#### [EXTRACT PROVIDED]
--------------------------------
And the resolution is indeed satisfying. The U.S. attorney for the Southern District of New York promptly issues a warrant for the T. bataar, backs up a truck to a Heritage Auctions warehouse and hauls away the dinosaur. Imprudently, Prokopi fights the forfeiture and, according to Ms. Williams, continues trying to sell his other specimens from Mongolia on the side. Facing criminal charges, he hides his passport under the house and leaves his cellphone at home to minimize the danger of being traced. Agents from the Department of Homeland Security find him anyway and haul him off in handcuffs. A plea bargain and an agreement to cooperate with prosecutors ultimately gets him a short term in a medium-security prison, generously timed so that he can spend the summer with his kids.

Ms. Williams leaves lots of tantalizing loose ends. For instance: Why would a man purporting to be “Steven Spielberg’s dinosaur advisor” working “closely with the Mongolian government” attempt to broker a deal immediately after the auction, as Ms. Williams puts it, to “resolve the T. bataar situation quietly”? After the mysterious death of Prokopi’s main supplier in Mongolia, and two of his supplier’s associates, is there anything to one observer’s speculation that a rich financier there is getting rid of witnesses? And does she buy Prokopi’s implication that U.S. federal authorities prosecuted him mainly to encourage “friendly relations” with Mongolia at a time when U.S. companies were hoping to win mining contracts there? She presents no evidence for it.

The case has at least caused other fossil dealers and auction houses, and perhaps Prokopi himself, to get the message about the need to obtain valid permits before trading in any specimen. The selling of fossils from Mongolia and China has gone underground.
--------------------------------
#### [STUDY MATERIAL]
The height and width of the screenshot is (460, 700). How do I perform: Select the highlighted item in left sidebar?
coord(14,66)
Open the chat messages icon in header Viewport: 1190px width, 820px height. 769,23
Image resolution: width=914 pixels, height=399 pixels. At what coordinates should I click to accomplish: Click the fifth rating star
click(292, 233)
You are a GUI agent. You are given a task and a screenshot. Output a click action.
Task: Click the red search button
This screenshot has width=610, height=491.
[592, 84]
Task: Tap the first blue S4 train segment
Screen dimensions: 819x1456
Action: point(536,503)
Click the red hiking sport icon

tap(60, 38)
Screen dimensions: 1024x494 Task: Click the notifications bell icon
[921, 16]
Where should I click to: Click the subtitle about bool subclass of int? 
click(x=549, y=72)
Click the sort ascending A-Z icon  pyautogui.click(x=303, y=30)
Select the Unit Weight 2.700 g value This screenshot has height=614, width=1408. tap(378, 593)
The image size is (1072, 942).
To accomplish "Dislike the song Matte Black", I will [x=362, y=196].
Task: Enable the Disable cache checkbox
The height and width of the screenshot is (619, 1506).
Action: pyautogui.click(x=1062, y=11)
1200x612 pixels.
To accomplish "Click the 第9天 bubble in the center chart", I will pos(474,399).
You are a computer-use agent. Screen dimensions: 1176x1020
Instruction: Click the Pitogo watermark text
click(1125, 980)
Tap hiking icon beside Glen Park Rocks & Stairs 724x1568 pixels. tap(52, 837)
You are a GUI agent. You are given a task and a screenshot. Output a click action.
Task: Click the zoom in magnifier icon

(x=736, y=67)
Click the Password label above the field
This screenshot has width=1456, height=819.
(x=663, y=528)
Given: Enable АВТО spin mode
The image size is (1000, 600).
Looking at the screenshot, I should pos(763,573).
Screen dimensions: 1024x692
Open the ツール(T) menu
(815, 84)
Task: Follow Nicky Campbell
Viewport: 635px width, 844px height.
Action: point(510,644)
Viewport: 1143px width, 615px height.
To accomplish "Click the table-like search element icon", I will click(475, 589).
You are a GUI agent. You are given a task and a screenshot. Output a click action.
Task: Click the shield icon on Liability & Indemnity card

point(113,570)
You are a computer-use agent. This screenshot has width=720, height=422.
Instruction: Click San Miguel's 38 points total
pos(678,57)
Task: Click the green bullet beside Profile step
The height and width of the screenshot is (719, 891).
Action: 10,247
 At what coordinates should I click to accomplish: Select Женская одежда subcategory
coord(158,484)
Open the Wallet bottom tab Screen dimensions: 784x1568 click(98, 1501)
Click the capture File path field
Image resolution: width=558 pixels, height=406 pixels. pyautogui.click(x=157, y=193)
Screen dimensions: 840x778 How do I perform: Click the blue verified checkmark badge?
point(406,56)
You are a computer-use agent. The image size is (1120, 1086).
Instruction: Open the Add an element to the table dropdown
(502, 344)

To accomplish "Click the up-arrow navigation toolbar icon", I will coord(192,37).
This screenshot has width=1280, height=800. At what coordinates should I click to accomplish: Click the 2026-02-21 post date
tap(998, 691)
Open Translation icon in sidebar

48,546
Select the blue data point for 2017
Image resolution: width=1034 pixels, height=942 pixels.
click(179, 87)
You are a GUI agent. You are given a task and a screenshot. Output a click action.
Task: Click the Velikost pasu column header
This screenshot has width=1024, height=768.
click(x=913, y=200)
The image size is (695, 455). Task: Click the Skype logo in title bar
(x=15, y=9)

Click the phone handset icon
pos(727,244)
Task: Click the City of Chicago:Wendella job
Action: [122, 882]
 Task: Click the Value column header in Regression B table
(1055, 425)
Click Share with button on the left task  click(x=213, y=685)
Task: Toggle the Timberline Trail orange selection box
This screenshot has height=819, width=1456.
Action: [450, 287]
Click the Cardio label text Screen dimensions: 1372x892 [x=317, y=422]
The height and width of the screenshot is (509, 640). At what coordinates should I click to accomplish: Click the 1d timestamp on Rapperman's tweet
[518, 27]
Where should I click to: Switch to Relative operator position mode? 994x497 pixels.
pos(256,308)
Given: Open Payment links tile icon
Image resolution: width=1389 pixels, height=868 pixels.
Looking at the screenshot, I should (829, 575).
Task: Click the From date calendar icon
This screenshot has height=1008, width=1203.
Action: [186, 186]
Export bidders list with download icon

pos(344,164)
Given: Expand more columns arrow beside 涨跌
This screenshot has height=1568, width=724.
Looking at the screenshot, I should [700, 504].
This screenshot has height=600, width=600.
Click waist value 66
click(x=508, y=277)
--------------------------------
#### [APPLY WHAT YOU READ]
#1 Answer these from the text about the T. bataar case:
(a) From what place was the T. bataar hauled away?
(b) Where did Prokopi hide his passport?
(c) What has happened to the selling of fossils from Mongolia and China?
#2 Pick up the text about the T. bataar case after its last sentence and carry it forward.

#### [RESPONSES IN ORDER]
#1
(a) A Heritage Auctions warehouse.
(b) Under the house.
(c) It has gone underground.

#2
The most satisfying part of the story is that at least 20 major fossils from Mongolia have since been confiscated from U.S. buyers (including Nicolas Cage but not Leonardo DiCaprio, who, Prokopi heard, had already traded up for a better specimen). They are now back home in Mongolia. Better still, the two women who kicked off the investigation—the paleontologist Ms. Minjin and her friend Ms. Tsedevdamba, who had become minister of culture, sports and tourism—personally managed the triumphant return of Prokopi’s Tarbosaurus bataar, in a hugely popular pop-up exhibit in Ulaanbaatar’s central square, unleashing a national bout of what Ms. Williams calls “Tarbomania.” Lot 49135 is now the star attraction of the city’s new (but of course chronically underfunded) Central Museum of Mongolian Dinosaurs.

##

Mr. Conniff is the author of, among other books, “The Species Seekers: Heroes, Fools, and the Mad Pursuit of Life on Earth” and “House of Lost Worlds: Dinosaurs, Dynasties and the Story of Life on Earth.

One Response to ““The Dinosaur Artist” Review: Bad Boy Makes Old Bones Big Business”

  1. A book to seek out. Thank you.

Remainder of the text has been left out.